Les concasseuses de Danané : Une passion à coup de pierres

Publié le 01/03/2017 à 11:30

32 degrés à Libreville. Un quartier de la ville de Danané (ouest de la Côte d’Ivoire). A quelques encablures d’une école primaire, un site où trainent de grosses pierres.

Sur ce chantier à ciel ouvert et au relief accidenté, une vingtaine de femmes de tous âges, s’activent : Ce sont les « concasseuses de Libreville ». Armées de marteaux à crosse métallique, elles passent en moyenne 7 heures par jour, sous la canicule, à casser de la roche. Et ce, depuis une dizaine d’année pour certaines. Reportage.

Djeténin Fofana est la propriétaire de ce site. « Ma mère est l’une des premières femmes à casser le gravier, ici, à Danané.
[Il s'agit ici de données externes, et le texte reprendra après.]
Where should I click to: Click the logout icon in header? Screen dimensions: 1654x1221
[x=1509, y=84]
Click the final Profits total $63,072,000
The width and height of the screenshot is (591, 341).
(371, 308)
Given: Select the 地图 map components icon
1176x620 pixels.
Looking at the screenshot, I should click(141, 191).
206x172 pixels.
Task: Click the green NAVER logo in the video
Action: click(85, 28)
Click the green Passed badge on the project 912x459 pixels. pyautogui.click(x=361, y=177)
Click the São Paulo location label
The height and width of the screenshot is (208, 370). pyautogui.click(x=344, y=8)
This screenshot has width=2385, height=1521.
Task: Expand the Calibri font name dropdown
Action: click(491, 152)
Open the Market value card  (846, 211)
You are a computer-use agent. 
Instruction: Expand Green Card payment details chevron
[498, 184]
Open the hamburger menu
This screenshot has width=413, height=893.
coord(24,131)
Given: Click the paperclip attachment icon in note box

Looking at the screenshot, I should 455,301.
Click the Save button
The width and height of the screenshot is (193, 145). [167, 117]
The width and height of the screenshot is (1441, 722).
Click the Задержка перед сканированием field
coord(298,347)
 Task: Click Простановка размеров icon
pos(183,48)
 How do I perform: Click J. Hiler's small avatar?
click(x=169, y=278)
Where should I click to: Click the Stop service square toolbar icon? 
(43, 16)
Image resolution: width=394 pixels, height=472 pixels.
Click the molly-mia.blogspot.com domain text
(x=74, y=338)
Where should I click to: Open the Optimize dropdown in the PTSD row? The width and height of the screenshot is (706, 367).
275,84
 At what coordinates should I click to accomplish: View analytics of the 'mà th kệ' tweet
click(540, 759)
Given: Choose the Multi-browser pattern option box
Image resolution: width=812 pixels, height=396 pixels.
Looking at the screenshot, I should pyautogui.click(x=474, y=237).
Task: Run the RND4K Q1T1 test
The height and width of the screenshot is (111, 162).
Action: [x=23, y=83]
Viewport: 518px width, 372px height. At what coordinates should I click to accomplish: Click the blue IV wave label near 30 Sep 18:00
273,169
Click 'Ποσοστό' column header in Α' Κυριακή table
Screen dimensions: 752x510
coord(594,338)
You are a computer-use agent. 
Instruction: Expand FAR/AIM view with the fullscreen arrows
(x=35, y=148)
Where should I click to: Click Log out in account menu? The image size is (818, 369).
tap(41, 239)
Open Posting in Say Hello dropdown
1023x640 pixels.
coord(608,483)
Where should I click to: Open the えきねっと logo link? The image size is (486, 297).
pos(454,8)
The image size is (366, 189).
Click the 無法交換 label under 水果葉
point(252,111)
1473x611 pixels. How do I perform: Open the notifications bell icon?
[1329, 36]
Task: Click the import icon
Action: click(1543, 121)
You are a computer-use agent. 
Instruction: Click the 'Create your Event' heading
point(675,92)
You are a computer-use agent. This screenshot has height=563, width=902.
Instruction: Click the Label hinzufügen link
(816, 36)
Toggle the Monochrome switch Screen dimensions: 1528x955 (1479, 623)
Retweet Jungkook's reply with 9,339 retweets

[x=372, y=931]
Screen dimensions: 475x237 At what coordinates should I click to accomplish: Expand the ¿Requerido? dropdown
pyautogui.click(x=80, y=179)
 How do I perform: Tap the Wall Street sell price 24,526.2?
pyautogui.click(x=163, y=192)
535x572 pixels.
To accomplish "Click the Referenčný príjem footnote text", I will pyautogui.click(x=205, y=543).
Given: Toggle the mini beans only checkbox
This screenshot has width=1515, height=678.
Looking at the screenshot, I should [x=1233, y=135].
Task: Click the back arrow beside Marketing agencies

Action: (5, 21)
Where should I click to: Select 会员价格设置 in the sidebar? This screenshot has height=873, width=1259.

Mais elle exerçait un peu plus bas », montre-t-elle du doigt. « C’était non loin du domicile familial. C’est quand j’ai découvert ce site que les autres femmes du quartier sont venues nous rejoindre », se rappelle Djeténin.

Depuis, la fin de la crise post-électorale de 2011, le nombre de concasseuses a considérablement augmenté.  De 2 à 3 concasseuses, on en dénombre entre vingt et trente. Une situation favorisée par la paupérisation et la difficulté des femmes à obtenir un travail plus décent.

Tio Woulè Odile est l’une d’entre elles. Une veuve, la quarantaine révolue avec cinq enfants à charge. Devant elle, sur un hectare environ, se dresse un paysage dominé par amas de pierres parsemés çà et là. En toile de fond, le mont Nimba. Le corps et le visage à moitié recouverts de poussière, elle est assise à même le sol, sous un abri de fortune construit avec quelques feuilles de palmiers et des piquets de bois.

« Nous bandons nos doigts pour amortir la douleur du marteau », montre-t-elle entre deux coups. Dans mes débuts, il y a 6 ans, j’avais beaucoup d’ampoules dans les paumes. Maintenant, je suis habituée.  Je n’ai plus besoin de garder les yeux sur mes doigts pour casser le gravier », confie-t-elle en souriant.

Des accidents malgré l’expérience…

Odile est alertée par les cris de sa voisine proche, Dorcas Deh. Avant d’y aller, elle déroule les morceaux d’aillons sur ses mains. On peut aisément voir des doigts avec des ongles totalement arrachés. Ou d’autres noircis par le sang coagulé sous les ongles. Les stigmates de blessures antérieures.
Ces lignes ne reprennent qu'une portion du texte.